Design Philosophy
Here we discuss some of the design principles that went in to
singularity-eos
.
Host-Code First
singularity--eos
is designed for use in continuum dynamics code
from a “host-code” first perspective. In other words, it serves up
what a fluid dynamics code may need, in the way it needs it. No more
and no less.
This guiding principle motivates several design decisions:
We are not interested in being a one-stop-shop for material physics, we expose only the kind of material physics used in continuum dynamics.
A host code should be able to use the looping and data access patterns it wants to. We provide functions that operate on scalar quantities, rather than vectors of data. If a host-code needs to loop over vector quantities, we use the
indexer
notation, rather than explicitly demanding contiguous arrays of data, so that the host code can choose its memory layout if it likes.We trust our users to know the memory layout, access patterns, and information they need. We thus are not afraid to expose, e.g., initial guesses, root finder caching, etc, in the name of performance and flexibility.
When possible, we expose trades-spaces such as accuracy vs. memory usage or computational cost.

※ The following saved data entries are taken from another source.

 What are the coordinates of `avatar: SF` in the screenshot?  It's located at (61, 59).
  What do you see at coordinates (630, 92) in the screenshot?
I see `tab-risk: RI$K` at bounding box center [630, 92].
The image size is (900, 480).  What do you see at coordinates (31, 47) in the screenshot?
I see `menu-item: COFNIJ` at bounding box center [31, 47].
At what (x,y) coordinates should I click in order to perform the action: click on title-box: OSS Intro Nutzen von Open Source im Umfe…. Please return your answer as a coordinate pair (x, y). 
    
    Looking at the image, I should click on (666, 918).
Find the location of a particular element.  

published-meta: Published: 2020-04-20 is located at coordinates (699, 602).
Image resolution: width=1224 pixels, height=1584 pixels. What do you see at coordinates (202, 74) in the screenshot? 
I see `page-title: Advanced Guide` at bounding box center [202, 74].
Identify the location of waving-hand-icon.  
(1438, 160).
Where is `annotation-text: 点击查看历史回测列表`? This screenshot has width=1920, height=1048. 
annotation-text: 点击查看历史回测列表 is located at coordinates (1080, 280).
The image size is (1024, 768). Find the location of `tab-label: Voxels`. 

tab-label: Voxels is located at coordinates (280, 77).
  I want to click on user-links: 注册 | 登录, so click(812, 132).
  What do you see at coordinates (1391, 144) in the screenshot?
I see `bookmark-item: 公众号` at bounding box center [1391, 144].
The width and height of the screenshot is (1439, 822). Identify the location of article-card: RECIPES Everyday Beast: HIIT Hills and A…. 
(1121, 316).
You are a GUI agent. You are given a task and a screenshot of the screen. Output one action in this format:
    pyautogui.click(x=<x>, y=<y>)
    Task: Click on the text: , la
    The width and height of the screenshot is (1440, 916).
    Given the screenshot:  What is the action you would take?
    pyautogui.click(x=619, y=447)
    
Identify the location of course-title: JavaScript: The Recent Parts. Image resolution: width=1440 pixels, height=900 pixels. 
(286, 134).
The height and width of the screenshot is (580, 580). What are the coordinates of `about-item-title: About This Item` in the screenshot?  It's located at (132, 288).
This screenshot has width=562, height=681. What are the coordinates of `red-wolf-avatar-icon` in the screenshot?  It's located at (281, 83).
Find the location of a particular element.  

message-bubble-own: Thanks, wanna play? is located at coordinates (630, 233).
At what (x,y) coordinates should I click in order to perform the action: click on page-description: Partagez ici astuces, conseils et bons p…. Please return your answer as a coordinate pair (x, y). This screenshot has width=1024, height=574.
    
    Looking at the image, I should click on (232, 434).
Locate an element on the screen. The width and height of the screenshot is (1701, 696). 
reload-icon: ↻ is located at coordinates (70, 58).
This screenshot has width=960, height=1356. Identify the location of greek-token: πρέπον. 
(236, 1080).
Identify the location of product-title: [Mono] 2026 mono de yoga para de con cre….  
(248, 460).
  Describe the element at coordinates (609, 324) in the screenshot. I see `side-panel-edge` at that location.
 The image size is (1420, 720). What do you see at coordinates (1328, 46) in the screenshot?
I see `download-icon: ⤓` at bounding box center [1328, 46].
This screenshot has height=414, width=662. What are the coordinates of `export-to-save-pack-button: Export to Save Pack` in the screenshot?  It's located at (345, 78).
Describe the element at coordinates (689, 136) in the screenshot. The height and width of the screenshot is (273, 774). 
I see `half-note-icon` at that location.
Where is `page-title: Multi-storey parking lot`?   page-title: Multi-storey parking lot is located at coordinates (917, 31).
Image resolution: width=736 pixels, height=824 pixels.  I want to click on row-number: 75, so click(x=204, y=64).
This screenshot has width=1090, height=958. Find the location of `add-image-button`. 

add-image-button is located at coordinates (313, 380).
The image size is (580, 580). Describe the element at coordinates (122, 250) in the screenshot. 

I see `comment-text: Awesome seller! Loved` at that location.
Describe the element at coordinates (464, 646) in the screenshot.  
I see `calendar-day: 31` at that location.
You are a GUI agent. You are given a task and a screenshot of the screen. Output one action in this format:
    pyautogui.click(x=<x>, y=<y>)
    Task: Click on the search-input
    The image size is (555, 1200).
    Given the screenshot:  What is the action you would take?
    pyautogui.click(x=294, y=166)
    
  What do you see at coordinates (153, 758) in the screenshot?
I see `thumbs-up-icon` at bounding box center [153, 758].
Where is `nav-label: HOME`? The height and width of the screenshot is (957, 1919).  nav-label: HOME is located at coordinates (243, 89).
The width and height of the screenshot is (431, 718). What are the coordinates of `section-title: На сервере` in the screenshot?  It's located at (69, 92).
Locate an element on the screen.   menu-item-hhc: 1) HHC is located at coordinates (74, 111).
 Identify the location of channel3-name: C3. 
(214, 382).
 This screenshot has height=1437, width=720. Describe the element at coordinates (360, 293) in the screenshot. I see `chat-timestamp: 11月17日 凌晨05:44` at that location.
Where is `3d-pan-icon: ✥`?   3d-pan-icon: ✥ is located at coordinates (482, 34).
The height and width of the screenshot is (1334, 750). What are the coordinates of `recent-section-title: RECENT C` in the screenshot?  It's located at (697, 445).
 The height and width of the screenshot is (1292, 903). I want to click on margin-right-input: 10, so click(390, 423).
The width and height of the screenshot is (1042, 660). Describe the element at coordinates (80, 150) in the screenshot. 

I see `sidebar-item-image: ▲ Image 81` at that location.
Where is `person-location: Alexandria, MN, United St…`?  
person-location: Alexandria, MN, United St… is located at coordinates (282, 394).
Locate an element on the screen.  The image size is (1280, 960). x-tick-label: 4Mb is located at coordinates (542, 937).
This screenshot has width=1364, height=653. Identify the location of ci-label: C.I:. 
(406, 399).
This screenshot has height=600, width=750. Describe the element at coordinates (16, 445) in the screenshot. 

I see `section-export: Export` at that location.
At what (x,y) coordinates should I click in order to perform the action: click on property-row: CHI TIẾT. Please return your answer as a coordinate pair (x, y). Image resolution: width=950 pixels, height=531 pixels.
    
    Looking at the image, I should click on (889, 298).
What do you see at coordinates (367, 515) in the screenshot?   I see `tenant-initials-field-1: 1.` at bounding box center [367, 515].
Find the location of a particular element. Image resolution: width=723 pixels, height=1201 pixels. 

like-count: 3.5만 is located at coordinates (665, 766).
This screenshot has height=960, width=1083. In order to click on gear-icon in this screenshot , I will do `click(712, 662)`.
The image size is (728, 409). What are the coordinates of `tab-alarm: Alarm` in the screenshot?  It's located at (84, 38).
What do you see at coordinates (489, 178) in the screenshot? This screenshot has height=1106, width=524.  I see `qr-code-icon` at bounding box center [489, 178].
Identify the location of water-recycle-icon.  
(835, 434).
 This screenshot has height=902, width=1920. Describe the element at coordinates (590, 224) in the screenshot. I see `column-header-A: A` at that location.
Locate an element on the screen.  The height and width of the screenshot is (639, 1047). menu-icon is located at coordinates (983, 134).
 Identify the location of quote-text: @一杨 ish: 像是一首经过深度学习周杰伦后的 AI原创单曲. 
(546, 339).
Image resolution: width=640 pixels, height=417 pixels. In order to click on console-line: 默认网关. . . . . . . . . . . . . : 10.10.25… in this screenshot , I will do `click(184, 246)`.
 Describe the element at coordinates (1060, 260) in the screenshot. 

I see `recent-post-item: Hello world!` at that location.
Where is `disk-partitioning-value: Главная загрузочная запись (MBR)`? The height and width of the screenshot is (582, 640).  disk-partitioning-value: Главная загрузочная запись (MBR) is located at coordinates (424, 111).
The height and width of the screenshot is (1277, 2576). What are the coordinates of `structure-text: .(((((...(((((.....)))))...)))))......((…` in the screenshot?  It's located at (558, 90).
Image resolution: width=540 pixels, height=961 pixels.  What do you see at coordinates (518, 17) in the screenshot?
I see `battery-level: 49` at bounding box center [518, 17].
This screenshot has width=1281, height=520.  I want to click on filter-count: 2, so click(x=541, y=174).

Material Physics is Messy, but Reproducibility is Important
We recognize that material physics is complicated and try to bake this
understanding into the code. This motivates, for example, the multiple
kinds of PTE equilibrium solvers, as well as the preferredInput
and FillEos
machinery.
This also motivates the hot-swappable modifiers for equation of state models. Capturing real-world material, or production-hardening an equation of state can be challenging and imperfect. The modifiers allow the user to ensure an EOS meets their needs, in a way that is reproducible and comparable accross host codes.
No Compromise on Performance Portability
All pieces of singularity-eos
are performance portable and will
run natively on CPU, GPU, and whatever comes next.
Performance, Flexibility, Usability, and Extendability
We recognize that performance, runtime usability and flexibility, and extendability are all imporant, and do our best to navigate this trade-space. We write our code in as modular a way as possible, but we recognize that sometimes abstraction gets in the way.